● Problem to solve
A single number is required: the count of lines in the entries below that include the word "computer".

(Stored items)
────────────────

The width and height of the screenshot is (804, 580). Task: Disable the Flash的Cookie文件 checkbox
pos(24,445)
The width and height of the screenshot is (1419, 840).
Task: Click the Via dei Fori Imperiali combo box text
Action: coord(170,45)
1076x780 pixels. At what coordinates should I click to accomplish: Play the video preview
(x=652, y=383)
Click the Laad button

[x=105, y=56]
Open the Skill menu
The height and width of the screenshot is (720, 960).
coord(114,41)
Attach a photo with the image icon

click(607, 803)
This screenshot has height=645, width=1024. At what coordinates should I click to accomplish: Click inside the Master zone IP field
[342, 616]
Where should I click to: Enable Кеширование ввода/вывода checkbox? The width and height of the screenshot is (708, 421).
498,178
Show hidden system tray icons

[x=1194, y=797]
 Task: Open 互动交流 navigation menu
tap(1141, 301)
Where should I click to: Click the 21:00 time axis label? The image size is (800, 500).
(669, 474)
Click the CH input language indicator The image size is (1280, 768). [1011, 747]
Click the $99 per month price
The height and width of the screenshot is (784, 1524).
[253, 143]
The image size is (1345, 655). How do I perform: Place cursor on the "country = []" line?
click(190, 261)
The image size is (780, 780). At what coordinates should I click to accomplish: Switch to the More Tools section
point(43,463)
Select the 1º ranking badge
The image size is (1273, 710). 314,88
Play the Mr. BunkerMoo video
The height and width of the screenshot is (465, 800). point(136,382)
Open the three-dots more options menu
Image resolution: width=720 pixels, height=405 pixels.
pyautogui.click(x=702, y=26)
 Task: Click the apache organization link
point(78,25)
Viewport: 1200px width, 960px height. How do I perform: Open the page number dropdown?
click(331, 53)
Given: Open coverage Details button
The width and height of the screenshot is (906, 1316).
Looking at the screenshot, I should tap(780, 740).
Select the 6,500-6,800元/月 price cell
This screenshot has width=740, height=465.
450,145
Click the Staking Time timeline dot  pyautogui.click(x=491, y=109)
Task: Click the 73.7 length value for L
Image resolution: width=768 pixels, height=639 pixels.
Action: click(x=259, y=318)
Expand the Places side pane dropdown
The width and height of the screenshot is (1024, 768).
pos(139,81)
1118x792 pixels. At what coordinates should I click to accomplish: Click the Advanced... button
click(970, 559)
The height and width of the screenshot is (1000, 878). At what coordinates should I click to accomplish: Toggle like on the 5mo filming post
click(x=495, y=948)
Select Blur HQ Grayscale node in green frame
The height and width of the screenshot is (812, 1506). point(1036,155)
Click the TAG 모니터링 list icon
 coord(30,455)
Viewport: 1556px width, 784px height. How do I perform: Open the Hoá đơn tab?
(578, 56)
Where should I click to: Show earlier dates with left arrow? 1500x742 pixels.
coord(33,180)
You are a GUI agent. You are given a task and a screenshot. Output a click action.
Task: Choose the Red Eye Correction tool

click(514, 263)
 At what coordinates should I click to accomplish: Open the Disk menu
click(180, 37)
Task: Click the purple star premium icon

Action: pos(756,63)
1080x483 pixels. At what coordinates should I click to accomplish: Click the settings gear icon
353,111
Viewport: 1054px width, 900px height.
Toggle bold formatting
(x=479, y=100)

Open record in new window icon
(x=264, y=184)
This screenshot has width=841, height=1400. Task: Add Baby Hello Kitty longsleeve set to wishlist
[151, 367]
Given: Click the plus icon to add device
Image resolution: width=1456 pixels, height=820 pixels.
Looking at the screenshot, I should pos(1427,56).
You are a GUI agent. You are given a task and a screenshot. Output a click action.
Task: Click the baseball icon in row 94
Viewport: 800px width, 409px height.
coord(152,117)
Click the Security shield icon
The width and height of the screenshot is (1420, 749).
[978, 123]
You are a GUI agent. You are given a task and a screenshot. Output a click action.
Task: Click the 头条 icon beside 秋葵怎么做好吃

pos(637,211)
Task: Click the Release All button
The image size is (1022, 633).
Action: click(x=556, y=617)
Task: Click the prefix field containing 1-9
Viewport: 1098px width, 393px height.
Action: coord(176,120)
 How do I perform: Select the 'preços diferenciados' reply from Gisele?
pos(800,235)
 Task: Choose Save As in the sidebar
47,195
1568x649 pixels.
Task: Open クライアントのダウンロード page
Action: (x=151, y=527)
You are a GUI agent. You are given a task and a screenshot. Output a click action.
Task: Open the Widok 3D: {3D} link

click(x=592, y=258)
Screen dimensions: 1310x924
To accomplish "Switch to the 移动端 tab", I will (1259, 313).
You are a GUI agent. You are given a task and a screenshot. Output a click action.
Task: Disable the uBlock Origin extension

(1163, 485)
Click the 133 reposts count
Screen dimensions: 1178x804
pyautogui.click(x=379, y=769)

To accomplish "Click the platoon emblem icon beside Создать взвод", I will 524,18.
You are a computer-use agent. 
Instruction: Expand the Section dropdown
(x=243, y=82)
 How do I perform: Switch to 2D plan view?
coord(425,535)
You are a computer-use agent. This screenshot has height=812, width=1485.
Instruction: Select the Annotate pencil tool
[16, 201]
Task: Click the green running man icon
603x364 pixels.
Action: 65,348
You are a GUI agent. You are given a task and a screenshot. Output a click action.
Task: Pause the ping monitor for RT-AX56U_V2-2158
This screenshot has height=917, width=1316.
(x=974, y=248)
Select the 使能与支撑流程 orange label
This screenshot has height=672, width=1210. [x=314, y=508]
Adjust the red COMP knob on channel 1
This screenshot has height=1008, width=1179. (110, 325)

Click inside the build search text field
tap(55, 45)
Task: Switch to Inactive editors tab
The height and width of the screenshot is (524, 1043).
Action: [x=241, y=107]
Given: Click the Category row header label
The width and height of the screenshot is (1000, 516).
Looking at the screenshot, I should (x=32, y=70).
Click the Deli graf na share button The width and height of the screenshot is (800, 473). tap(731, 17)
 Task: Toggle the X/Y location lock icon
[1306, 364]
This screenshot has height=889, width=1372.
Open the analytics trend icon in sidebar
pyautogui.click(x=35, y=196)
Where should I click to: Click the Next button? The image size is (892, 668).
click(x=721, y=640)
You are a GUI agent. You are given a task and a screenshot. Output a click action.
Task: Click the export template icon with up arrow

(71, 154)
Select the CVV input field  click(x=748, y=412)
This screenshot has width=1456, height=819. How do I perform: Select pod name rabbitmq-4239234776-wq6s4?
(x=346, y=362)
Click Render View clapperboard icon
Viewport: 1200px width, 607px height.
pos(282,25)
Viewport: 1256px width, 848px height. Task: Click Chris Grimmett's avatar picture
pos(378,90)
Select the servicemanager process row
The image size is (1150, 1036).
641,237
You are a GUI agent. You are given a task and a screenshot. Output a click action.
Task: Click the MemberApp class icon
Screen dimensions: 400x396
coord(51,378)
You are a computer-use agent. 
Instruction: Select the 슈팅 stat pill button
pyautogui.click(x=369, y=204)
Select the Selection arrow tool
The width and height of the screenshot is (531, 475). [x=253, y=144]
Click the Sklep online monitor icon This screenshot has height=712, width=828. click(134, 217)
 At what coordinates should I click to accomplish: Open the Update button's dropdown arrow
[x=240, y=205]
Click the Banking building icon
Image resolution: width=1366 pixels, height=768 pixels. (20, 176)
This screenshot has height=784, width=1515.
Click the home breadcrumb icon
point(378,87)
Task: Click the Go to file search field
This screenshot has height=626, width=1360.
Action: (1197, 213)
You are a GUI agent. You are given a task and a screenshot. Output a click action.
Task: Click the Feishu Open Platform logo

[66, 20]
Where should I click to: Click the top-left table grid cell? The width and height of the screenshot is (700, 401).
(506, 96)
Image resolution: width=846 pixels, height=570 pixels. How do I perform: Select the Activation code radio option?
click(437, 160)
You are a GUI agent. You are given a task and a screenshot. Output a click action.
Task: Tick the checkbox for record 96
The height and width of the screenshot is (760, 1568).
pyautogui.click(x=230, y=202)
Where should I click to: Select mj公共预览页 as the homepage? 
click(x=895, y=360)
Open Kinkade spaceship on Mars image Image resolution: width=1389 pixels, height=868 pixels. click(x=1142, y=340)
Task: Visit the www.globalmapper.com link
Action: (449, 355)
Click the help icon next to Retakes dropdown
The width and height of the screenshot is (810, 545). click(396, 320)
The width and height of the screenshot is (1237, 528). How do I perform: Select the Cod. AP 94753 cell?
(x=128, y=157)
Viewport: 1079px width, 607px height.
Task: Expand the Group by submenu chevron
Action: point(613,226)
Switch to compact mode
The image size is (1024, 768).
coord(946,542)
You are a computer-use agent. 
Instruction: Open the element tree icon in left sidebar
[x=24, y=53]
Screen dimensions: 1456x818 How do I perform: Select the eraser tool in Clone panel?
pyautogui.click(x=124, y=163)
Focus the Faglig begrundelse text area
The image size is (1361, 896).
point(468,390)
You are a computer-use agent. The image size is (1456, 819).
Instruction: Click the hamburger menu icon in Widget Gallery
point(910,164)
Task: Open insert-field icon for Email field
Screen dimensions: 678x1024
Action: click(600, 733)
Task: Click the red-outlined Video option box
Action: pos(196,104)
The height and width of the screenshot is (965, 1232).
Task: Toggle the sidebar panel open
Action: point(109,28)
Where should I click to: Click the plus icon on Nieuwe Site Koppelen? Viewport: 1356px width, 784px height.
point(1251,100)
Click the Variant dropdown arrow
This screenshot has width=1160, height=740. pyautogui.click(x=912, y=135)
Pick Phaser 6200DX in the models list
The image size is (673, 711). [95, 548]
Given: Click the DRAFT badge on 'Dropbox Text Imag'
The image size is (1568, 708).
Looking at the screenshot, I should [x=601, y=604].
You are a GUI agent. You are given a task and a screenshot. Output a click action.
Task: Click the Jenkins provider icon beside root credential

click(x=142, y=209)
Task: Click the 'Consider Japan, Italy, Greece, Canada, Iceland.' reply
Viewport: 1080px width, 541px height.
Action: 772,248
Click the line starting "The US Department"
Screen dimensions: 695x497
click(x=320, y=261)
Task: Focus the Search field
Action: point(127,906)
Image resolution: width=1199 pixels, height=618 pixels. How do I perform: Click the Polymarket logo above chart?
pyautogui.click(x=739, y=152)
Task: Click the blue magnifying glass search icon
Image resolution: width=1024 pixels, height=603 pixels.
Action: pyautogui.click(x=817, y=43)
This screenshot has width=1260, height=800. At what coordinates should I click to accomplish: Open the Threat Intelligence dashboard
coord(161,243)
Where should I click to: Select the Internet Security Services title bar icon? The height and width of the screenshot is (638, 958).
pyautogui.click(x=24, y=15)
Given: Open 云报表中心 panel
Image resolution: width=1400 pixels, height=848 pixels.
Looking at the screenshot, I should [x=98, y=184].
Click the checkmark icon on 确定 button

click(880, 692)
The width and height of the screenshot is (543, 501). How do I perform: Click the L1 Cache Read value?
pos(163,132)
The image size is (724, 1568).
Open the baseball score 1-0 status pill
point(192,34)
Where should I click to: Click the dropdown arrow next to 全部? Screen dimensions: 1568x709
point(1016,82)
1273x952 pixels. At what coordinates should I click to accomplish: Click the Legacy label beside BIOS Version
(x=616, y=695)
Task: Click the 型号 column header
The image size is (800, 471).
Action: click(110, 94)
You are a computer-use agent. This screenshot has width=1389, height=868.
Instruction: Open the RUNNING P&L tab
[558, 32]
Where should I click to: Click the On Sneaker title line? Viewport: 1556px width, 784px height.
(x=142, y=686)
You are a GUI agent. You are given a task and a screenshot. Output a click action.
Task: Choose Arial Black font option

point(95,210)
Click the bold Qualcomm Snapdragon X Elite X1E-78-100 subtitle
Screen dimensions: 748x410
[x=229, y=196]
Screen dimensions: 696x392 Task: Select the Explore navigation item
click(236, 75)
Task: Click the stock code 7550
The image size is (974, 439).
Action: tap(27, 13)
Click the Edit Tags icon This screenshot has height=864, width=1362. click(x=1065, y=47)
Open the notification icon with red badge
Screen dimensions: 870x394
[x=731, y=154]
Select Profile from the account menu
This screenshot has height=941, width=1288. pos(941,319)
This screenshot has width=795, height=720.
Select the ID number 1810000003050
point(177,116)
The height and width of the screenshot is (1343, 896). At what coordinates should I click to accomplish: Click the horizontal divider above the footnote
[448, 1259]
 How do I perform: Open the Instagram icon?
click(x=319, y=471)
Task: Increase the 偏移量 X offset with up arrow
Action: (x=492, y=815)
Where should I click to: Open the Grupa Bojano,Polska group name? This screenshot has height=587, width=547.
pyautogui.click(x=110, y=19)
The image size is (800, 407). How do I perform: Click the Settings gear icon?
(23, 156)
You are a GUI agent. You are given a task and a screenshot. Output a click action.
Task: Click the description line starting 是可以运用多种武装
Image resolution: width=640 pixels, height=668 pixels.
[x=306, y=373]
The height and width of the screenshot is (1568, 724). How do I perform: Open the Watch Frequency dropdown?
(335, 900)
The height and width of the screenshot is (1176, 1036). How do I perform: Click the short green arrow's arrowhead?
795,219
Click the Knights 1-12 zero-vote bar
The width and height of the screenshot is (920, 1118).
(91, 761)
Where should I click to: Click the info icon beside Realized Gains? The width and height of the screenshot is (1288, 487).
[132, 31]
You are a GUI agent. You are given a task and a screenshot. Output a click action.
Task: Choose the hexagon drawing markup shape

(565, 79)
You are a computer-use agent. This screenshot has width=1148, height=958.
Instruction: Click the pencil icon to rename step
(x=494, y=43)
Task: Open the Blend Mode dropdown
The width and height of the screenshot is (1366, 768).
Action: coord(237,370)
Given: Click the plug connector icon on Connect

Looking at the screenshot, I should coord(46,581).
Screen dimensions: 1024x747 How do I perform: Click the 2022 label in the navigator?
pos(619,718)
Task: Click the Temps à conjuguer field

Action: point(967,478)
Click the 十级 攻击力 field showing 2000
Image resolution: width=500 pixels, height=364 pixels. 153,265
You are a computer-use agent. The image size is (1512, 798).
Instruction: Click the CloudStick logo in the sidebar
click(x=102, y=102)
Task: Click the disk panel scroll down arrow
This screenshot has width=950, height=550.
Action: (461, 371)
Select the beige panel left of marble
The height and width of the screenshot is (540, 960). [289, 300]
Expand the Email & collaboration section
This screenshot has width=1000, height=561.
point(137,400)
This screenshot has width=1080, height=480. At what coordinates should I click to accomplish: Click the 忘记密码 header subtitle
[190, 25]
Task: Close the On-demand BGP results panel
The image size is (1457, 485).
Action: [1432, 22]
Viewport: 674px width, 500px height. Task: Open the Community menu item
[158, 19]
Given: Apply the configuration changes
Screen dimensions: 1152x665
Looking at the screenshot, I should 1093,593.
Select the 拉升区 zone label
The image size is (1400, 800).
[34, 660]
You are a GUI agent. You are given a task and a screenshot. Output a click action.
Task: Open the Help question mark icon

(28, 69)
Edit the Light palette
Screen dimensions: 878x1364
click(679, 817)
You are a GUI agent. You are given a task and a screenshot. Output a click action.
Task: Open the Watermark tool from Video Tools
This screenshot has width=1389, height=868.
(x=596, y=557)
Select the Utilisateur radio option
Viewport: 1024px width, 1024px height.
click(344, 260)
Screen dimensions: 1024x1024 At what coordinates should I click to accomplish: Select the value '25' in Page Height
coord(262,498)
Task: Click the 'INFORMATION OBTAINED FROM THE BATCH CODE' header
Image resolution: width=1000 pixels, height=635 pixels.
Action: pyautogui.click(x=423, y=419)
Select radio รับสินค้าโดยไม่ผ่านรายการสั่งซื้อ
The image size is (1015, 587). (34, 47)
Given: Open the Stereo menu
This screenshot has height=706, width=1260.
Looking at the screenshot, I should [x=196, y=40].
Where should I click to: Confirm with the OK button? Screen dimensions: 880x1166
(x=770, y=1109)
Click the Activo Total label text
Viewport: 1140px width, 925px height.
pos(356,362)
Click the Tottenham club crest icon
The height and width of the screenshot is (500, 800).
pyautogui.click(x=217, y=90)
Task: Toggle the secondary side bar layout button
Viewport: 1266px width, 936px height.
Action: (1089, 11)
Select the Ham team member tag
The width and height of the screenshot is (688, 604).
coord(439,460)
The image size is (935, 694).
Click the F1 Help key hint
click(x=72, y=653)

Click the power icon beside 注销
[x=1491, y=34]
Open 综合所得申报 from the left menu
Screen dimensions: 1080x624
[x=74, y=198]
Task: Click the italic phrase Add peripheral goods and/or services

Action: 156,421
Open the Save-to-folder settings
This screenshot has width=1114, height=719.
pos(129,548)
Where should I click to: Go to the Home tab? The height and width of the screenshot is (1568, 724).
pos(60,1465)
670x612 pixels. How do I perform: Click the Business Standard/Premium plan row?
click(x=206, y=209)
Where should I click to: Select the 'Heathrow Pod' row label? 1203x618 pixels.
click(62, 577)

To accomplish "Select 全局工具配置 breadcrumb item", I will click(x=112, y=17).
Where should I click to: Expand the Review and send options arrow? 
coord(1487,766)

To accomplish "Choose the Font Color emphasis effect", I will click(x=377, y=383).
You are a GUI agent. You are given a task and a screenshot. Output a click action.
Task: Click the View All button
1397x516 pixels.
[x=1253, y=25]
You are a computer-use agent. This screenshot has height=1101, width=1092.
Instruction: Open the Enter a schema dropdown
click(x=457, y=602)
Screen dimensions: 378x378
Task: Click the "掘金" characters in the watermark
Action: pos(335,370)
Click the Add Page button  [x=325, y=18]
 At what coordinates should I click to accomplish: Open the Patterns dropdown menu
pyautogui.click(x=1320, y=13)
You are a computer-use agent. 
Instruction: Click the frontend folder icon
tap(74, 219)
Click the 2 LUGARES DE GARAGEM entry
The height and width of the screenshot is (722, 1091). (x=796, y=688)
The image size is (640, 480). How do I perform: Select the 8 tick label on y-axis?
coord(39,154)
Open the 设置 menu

────────────────

● Response to this exercise
10